The same can be said for the pit, who, under Erina Yashima has not sounded better since Speranza Scappucci conjured magic in 2019’s Tosca. While Yashima’s take on the score is not particularly lithe, she indulged in its finer details, eliciting honeyed sounds from an orchestra especially sensitive to her subtle direction. However, some stricter governance over the large-voiced quartet of leads, positioned in front of the onstage orchestra, might have been helpful as they frequently overwhelmed the Eisenhower with outsized force.
No singer was more guilty of this than tenor Kang Wang as Ferrando. His breath control is about the most impressive of any tenor I have heard in recent memory, and his sound retains its bronzed coloring across his range, but nowhere to be found was the suppleness and lucidity that gives an aria like “Un’aura amorosa” its lilting effect. While Wang’s reading cohered technically, it fell short on nuance and was emitted at one volume (loud). It’s an impressive voice, but not one for Mozart.

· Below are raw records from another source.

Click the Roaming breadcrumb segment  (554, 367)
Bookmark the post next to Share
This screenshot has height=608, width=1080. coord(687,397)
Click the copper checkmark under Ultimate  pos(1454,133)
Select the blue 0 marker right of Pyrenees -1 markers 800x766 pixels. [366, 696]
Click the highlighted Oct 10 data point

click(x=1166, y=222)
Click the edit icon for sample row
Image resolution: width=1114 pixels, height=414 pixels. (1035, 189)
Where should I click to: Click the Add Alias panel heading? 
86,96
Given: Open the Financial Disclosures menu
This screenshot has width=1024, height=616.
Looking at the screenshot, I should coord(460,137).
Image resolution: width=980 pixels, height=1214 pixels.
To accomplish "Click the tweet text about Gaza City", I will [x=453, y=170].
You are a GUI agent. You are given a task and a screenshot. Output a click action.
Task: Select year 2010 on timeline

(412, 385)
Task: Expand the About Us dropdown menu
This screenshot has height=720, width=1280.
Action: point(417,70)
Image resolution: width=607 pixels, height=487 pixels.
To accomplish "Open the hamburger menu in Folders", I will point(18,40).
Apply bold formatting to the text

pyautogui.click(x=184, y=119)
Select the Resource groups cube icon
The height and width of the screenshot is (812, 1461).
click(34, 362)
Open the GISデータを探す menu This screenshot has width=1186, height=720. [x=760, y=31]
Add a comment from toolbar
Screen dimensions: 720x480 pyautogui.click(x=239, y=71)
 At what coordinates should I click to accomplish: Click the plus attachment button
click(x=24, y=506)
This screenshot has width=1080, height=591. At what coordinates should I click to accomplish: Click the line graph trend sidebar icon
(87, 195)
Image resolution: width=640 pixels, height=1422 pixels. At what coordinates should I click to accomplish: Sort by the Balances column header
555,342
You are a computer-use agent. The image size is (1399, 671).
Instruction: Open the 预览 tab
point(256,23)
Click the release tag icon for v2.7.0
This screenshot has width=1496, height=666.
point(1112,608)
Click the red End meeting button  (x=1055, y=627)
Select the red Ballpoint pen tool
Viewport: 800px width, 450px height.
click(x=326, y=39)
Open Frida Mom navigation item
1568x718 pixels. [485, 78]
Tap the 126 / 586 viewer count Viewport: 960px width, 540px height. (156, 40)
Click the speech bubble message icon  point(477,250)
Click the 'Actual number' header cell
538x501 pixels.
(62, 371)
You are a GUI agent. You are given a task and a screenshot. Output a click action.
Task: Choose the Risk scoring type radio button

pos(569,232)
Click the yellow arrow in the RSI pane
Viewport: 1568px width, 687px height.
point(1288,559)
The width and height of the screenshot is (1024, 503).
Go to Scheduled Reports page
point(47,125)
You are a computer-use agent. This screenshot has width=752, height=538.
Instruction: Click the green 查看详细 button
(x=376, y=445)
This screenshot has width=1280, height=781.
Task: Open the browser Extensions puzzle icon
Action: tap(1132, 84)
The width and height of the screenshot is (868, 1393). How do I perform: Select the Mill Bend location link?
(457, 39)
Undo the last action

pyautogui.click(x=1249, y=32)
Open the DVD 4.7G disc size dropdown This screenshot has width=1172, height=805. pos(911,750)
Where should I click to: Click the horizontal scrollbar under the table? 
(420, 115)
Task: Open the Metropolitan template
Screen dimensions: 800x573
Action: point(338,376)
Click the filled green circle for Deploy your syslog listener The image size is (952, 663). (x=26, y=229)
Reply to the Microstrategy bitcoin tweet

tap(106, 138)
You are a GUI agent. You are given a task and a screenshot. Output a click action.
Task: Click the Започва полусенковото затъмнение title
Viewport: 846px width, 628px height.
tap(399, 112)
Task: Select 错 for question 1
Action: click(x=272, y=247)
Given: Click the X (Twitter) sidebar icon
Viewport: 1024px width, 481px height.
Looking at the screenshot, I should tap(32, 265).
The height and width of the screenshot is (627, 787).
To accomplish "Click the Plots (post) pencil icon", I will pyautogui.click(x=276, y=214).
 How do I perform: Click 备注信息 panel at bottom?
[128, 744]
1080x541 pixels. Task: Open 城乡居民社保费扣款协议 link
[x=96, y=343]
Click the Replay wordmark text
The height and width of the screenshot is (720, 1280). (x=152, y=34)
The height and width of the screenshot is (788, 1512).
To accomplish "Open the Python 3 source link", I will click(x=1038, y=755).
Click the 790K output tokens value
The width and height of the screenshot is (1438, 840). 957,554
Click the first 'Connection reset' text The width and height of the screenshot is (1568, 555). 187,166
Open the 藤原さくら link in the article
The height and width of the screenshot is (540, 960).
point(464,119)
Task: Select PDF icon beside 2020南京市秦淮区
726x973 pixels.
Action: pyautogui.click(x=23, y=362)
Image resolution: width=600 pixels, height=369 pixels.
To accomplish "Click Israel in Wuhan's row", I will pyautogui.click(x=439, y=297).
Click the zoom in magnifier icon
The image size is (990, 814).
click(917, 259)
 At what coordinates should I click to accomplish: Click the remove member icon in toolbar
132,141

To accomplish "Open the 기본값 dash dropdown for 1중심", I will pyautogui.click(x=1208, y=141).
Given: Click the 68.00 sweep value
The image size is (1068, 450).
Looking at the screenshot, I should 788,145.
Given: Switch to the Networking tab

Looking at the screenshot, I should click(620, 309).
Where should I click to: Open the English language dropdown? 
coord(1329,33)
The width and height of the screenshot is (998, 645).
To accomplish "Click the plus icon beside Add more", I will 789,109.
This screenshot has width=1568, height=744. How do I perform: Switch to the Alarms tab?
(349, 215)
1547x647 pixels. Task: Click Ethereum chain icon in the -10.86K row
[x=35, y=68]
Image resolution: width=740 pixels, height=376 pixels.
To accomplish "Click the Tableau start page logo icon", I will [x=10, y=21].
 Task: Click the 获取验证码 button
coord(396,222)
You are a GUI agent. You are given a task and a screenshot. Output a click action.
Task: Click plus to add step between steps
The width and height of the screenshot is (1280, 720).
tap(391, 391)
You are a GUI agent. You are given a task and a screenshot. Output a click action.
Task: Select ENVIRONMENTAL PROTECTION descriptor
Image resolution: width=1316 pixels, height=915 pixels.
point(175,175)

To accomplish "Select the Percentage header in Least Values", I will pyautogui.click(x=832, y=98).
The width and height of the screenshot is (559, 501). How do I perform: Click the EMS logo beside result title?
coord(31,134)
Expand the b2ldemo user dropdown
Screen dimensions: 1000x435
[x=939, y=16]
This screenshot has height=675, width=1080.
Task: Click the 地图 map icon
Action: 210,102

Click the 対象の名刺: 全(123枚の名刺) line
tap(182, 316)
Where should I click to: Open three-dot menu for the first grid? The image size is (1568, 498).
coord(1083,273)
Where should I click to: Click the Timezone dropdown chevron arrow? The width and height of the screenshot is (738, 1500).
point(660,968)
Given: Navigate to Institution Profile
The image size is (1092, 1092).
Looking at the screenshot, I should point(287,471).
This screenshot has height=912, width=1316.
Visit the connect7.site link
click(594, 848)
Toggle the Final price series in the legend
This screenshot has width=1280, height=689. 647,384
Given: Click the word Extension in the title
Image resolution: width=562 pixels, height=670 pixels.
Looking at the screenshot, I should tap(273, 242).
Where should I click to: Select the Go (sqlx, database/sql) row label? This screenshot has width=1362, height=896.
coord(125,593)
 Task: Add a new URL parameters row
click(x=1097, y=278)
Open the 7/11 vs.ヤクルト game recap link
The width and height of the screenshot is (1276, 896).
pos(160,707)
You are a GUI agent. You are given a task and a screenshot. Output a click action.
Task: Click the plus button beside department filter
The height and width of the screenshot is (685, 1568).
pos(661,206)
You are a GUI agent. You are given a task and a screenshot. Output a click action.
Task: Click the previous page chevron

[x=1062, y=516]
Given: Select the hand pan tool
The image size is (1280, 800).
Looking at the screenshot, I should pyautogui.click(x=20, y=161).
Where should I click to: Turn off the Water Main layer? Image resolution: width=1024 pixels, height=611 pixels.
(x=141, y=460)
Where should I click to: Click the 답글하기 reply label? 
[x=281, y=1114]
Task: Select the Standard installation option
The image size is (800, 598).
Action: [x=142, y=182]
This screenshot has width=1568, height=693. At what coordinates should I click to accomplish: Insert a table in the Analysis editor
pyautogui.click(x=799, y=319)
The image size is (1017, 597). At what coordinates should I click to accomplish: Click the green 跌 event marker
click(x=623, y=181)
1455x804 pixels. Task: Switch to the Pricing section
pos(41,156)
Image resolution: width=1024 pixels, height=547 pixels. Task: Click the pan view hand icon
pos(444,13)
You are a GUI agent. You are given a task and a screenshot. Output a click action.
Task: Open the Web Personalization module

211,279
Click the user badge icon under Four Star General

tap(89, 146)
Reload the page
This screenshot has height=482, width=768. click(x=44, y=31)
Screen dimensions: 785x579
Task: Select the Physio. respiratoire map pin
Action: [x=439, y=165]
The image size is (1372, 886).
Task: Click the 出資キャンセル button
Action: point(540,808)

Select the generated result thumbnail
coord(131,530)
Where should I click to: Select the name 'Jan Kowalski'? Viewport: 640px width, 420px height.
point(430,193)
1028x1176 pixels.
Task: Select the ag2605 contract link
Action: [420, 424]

Laura Wilde, who herself wields a sizable and richly textured voice, showed some more restraint as Fiordiligi. The abrupt register changes of “Come scoglio” came to her easily, even if her robust lower range doesn’t have the full thrust of the pungent, expansive gleam of her high notes. But her delicate, introspective “Per pietà” was a second act highlight, her plaintive sighs soaring across the aria’s lines with steadiness and sensitivity.
“That is a Fiordiligi,”a friend remarked at intermission; I agreed. She blended easily with Rihab Chaieb’s Dorabella; while Chaieb’s smoky, chesty mezzo may not be distinctive where the role’s tessitura is concentrated, she was polished and musical and her “È amore un ladroncello” was seductive and free-flowing.
Andrey Zhilikhovsky, whose tenorial baritone (which predictably clashed against Wang’s baritonal tenor) was a solid Guglielmo who gained steam in the second act with an “Il cor vi dono” that was both elegant and forceful. Forceful and elegant, too, was veteran Ferruccio Furlanetto as Don Alfonso. Though the voice, after a nearly 50-year career, doesn’t much hold a pitch, his facility with the text was unmatched by anyone else onstage and his measured mugging gave this downsized production a necessary dose of extroversion.
Ana María Martínez, a reserved and intellectual artist, on paper might have been a good counter to Furlanetto. But in practice, Despina, a role that should sit right in the center of Martínez’s soft-grained voice, was an awkward temperamental fit. Despite a breeziness onstage and strong singing (save for the affected voices as the doctor and the notary), her sophisticated approach made a fainter impression than the quartet of leads and her chemistry with Furlanetto was fleeting.
When WNO last left off with staged opera, in an uneven Don Giovanni in 2020 that shared much of its creative team with this Così, it seemed stuck in a pattern of withering indecision about what its artistic priorities were (and how reconcilable those priorities were against its budget).
As Timothy O’Leary comes into his own as General Director (and giver of pre-show speeches, ostensibly since current Artistic Director Francesca Zambello has been AWOL all season), those priorities seem to be crystalizing. And if visual interest isn’t among them, the musical ones seem more consistent than they once did and I’d happily go back and hear this cast and orchestra’s take on the opera again. I’m not sure I can remember the last time I thought that about a show down here; it really is nice to be back, and maybe even back again.